(Supplied data):
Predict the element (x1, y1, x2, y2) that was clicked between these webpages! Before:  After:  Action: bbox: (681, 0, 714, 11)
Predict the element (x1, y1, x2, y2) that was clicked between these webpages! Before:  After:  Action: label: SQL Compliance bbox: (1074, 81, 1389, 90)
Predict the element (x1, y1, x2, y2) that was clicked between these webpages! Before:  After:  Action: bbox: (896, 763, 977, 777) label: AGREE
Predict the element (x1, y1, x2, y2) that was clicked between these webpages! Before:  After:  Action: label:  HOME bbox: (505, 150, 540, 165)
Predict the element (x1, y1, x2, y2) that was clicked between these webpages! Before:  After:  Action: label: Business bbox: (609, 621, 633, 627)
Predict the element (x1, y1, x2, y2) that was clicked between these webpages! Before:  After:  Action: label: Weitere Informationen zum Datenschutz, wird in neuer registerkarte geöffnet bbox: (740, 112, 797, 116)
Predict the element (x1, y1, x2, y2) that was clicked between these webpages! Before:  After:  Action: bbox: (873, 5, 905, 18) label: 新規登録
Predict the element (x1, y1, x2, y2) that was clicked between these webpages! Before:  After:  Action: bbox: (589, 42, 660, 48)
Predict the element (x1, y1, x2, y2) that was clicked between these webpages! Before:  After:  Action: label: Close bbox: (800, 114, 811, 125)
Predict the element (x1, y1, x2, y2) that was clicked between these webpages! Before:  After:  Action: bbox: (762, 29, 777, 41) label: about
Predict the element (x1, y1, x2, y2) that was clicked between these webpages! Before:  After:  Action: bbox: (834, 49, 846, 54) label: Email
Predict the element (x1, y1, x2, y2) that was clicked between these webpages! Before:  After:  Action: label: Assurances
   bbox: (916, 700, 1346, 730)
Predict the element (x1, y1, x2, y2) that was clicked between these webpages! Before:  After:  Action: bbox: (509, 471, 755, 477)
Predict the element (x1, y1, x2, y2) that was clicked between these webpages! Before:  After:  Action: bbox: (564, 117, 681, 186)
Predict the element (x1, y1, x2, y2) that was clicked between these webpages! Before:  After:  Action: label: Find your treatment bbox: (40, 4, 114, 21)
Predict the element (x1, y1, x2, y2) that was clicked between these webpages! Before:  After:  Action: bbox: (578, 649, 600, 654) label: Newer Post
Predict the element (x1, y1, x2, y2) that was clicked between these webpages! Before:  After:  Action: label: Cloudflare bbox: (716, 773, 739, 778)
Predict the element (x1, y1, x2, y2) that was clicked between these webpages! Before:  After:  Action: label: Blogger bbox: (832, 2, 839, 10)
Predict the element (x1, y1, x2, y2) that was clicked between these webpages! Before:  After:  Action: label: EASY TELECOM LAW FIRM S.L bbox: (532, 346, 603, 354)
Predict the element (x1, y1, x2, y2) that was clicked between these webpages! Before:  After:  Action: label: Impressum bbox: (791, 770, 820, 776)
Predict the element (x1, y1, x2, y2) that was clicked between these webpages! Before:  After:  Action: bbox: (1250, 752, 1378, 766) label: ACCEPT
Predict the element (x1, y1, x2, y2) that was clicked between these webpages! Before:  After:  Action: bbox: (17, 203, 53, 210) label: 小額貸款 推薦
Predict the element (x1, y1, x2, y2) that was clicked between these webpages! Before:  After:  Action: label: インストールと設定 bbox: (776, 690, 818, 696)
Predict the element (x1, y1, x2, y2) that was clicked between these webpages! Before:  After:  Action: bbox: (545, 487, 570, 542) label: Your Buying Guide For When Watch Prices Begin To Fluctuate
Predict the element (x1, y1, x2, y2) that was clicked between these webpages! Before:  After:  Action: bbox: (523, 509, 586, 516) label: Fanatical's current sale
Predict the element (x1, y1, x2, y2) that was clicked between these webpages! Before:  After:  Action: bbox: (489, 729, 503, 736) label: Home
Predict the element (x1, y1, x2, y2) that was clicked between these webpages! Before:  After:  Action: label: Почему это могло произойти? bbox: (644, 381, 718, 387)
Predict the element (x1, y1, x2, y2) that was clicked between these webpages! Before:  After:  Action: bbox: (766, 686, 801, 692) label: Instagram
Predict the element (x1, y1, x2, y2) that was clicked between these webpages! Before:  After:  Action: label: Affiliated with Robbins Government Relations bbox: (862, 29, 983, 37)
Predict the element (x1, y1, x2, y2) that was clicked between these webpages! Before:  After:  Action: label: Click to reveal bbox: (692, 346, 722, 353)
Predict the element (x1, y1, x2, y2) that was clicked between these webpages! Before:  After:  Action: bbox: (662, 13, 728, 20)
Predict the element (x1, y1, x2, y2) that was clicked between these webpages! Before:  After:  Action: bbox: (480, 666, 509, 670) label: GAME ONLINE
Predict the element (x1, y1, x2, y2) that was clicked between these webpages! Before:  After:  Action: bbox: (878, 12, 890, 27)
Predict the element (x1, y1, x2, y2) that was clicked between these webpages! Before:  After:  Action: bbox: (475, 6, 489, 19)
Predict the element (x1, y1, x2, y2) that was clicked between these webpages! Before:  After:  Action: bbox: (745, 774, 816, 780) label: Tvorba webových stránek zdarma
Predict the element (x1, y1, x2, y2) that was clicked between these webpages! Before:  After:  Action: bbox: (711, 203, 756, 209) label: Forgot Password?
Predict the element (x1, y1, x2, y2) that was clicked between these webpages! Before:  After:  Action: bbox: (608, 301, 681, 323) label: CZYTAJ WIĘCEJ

(Problem description): Rewrite all the entries with "clicked" replaced by "selected" and everything else unchanged.

(Response to the exercise):
Predict the element (x1, y1, x2, y2) that was selected between these webpages! Before:  After:  Action: bbox: (681, 0, 714, 11)
Predict the element (x1, y1, x2, y2) that was selected between these webpages! Before:  After:  Action: label: SQL Compliance bbox: (1074, 81, 1389, 90)
Predict the element (x1, y1, x2, y2) that was selected between these webpages! Before:  After:  Action: bbox: (896, 763, 977, 777) label: AGREE
Predict the element (x1, y1, x2, y2) that was selected between these webpages! Before:  After:  Action: label:  HOME bbox: (505, 150, 540, 165)
Predict the element (x1, y1, x2, y2) that was selected between these webpages! Before:  After:  Action: label: Business bbox: (609, 621, 633, 627)
Predict the element (x1, y1, x2, y2) that was selected between these webpages! Before:  After:  Action: label: Weitere Informationen zum Datenschutz, wird in neuer registerkarte geöffnet bbox: (740, 112, 797, 116)
Predict the element (x1, y1, x2, y2) that was selected between these webpages! Before:  After:  Action: bbox: (873, 5, 905, 18) label: 新規登録
Predict the element (x1, y1, x2, y2) that was selected between these webpages! Before:  After:  Action: bbox: (589, 42, 660, 48)
Predict the element (x1, y1, x2, y2) that was selected between these webpages! Before:  After:  Action: label: Close bbox: (800, 114, 811, 125)
Predict the element (x1, y1, x2, y2) that was selected between these webpages! Before:  After:  Action: bbox: (762, 29, 777, 41) label: about
Predict the element (x1, y1, x2, y2) that was selected between these webpages! Before:  After:  Action: bbox: (834, 49, 846, 54) label: Email
Predict the element (x1, y1, x2, y2) that was selected between these webpages! Before:  After:  Action: label: Assurances
   bbox: (916, 700, 1346, 730)
Predict the element (x1, y1, x2, y2) that was selected between these webpages! Before:  After:  Action: bbox: (509, 471, 755, 477)
Predict the element (x1, y1, x2, y2) that was selected between these webpages! Before:  After:  Action: bbox: (564, 117, 681, 186)
Predict the element (x1, y1, x2, y2) that was selected between these webpages! Before:  After:  Action: label: Find your treatment bbox: (40, 4, 114, 21)
Predict the element (x1, y1, x2, y2) that was selected between these webpages! Before:  After:  Action: bbox: (578, 649, 600, 654) label: Newer Post
Predict the element (x1, y1, x2, y2) that was selected between these webpages! Before:  After:  Action: label: Cloudflare bbox: (716, 773, 739, 778)
Predict the element (x1, y1, x2, y2) that was selected between these webpages! Before:  After:  Action: label: Blogger bbox: (832, 2, 839, 10)
Predict the element (x1, y1, x2, y2) that was selected between these webpages! Before:  After:  Action: label: EASY TELECOM LAW FIRM S.L bbox: (532, 346, 603, 354)
Predict the element (x1, y1, x2, y2) that was selected between these webpages! Before:  After:  Action: label: Impressum bbox: (791, 770, 820, 776)
Predict the element (x1, y1, x2, y2) that was selected between these webpages! Before:  After:  Action: bbox: (1250, 752, 1378, 766) label: ACCEPT
Predict the element (x1, y1, x2, y2) that was selected between these webpages! Before:  After:  Action: bbox: (17, 203, 53, 210) label: 小額貸款 推薦
Predict the element (x1, y1, x2, y2) that was selected between these webpages! Before:  After:  Action: label: インストールと設定 bbox: (776, 690, 818, 696)
Predict the element (x1, y1, x2, y2) that was selected between these webpages! Before:  After:  Action: bbox: (545, 487, 570, 542) label: Your Buying Guide For When Watch Prices Begin To Fluctuate
Predict the element (x1, y1, x2, y2) that was selected between these webpages! Before:  After:  Action: bbox: (523, 509, 586, 516) label: Fanatical's current sale
Predict the element (x1, y1, x2, y2) that was selected between these webpages! Before:  After:  Action: bbox: (489, 729, 503, 736) label: Home
Predict the element (x1, y1, x2, y2) that was selected between these webpages! Before:  After:  Action: label: Почему это могло произойти? bbox: (644, 381, 718, 387)
Predict the element (x1, y1, x2, y2) that was selected between these webpages! Before:  After:  Action: bbox: (766, 686, 801, 692) label: Instagram
Predict the element (x1, y1, x2, y2) that was selected between these webpages! Before:  After:  Action: label: Affiliated with Robbins Government Relations bbox: (862, 29, 983, 37)
Predict the element (x1, y1, x2, y2) that was selected between these webpages! Before:  After:  Action: label: Click to reveal bbox: (692, 346, 722, 353)
Predict the element (x1, y1, x2, y2) that was selected between these webpages! Before:  After:  Action: bbox: (662, 13, 728, 20)
Predict the element (x1, y1, x2, y2) that was selected between these webpages! Before:  After:  Action: bbox: (480, 666, 509, 670) label: GAME ONLINE
Predict the element (x1, y1, x2, y2) that was selected between these webpages! Before:  After:  Action: bbox: (878, 12, 890, 27)
Predict the element (x1, y1, x2, y2) that was selected between these webpages! Before:  After:  Action: bbox: (475, 6, 489, 19)
Predict the element (x1, y1, x2, y2) that was selected between these webpages! Before:  After:  Action: bbox: (745, 774, 816, 780) label: Tvorba webových stránek zdarma
Predict the element (x1, y1, x2, y2) that was selected between these webpages! Before:  After:  Action: bbox: (711, 203, 756, 209) label: Forgot Password?
Predict the element (x1, y1, x2, y2) that was selected between these webpages! Before:  After:  Action: bbox: (608, 301, 681, 323) label: CZYTAJ WIĘCEJ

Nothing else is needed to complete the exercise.